►
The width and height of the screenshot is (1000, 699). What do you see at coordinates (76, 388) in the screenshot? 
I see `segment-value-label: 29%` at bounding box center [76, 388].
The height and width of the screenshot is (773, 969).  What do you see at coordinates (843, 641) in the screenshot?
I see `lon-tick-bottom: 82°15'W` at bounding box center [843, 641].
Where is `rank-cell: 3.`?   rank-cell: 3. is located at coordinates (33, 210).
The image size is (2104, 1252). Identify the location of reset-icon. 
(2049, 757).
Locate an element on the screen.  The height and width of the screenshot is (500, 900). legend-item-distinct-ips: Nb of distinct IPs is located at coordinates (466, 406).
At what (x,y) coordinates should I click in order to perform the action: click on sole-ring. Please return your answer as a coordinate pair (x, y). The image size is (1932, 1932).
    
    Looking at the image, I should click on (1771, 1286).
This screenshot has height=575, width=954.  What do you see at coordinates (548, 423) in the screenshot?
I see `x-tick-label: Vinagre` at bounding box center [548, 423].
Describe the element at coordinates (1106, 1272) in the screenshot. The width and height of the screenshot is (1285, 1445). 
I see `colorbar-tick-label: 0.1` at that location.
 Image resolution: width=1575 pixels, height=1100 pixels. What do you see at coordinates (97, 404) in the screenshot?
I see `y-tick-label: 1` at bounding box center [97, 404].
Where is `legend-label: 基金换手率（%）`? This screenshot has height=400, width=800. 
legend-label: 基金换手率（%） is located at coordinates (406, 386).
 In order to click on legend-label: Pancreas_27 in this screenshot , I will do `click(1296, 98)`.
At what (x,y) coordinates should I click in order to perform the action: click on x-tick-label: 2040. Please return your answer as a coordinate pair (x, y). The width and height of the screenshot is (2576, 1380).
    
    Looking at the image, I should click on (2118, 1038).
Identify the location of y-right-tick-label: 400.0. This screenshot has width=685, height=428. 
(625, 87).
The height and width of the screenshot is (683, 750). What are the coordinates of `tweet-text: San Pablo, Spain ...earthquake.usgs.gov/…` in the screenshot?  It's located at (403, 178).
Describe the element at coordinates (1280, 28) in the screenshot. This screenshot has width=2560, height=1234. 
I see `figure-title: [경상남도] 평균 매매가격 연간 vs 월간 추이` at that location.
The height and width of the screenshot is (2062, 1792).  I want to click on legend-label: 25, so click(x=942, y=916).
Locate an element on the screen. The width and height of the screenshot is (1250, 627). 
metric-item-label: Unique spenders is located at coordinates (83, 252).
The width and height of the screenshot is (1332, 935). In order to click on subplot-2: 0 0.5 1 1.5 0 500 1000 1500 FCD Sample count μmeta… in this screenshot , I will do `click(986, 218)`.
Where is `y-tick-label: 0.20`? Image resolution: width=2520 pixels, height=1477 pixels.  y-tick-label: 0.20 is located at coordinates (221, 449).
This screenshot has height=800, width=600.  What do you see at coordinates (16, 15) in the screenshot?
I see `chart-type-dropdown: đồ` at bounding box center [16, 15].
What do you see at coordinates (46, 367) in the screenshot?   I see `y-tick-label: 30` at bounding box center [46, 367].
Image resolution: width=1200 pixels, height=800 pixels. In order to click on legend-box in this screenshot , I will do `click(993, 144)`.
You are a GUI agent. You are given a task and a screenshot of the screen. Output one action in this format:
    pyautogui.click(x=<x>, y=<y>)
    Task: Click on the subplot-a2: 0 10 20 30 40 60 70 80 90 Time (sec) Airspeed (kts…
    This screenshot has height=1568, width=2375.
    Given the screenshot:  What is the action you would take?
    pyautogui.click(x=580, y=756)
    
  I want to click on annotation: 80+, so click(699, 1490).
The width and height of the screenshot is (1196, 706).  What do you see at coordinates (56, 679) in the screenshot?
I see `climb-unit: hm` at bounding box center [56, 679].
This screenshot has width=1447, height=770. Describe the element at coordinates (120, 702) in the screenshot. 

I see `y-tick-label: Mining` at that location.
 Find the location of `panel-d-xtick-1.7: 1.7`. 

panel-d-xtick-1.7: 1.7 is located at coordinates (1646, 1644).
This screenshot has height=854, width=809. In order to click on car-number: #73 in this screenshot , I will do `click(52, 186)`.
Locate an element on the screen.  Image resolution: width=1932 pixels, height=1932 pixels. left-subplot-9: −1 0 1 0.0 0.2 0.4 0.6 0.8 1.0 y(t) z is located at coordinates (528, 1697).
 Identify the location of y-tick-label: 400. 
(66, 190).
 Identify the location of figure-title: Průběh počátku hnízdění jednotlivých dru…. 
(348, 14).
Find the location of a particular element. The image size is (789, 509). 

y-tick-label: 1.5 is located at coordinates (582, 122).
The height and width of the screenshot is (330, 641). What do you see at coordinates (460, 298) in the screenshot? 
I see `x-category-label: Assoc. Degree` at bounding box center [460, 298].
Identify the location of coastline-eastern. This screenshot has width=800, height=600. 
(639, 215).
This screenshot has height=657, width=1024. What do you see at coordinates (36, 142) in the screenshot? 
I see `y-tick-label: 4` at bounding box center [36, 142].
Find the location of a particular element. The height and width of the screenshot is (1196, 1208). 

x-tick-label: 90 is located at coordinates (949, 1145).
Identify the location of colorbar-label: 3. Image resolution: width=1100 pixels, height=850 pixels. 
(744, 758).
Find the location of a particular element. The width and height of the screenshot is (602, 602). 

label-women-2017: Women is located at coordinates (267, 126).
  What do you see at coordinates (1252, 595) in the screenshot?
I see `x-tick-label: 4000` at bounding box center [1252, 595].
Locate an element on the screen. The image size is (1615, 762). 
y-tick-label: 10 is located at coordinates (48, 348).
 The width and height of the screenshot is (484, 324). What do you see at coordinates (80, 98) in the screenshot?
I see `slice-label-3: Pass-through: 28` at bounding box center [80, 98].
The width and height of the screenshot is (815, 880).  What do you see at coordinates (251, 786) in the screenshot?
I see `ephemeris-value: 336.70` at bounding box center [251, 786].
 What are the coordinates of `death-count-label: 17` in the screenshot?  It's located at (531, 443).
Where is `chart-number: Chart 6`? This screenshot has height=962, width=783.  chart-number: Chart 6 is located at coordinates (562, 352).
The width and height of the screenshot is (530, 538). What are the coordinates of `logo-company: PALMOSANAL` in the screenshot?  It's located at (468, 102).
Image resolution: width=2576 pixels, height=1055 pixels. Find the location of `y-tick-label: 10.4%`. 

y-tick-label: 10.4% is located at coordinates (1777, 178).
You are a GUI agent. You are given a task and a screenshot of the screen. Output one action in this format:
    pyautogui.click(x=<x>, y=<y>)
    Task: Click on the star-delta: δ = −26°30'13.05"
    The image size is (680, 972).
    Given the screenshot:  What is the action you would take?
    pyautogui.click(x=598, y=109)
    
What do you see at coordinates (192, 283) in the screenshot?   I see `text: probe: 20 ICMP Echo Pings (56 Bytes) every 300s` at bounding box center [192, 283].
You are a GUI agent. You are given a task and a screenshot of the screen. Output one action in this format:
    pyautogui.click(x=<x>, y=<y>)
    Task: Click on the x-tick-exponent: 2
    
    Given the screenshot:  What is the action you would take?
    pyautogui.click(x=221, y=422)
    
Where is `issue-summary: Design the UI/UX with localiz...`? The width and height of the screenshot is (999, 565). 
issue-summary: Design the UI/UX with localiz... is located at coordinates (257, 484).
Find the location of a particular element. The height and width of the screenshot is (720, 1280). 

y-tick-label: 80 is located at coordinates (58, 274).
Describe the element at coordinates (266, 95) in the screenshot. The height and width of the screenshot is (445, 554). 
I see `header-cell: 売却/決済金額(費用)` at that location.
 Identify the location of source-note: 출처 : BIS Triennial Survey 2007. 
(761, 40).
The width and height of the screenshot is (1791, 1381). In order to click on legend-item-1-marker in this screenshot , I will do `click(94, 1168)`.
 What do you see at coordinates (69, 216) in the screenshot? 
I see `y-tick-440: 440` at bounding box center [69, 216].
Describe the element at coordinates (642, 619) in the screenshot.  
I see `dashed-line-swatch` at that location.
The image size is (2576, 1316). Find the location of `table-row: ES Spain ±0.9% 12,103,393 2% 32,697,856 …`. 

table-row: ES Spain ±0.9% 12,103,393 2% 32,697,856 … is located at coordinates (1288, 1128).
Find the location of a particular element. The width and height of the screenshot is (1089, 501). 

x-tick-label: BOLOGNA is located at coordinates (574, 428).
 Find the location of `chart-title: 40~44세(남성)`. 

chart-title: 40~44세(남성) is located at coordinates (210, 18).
◄
◆ 수행할 과제 ◆
위 항목 가운데 "with"라는 단어가 들어 있는 줄을 모두 골라 그대로 옮겨 주시겠어요?

◆ 과제에 대한 응답 ◆
Where is `issue-summary: Design the UI/UX with localiz...`? The width and height of the screenshot is (999, 565). 
issue-summary: Design the UI/UX with localiz... is located at coordinates (257, 484).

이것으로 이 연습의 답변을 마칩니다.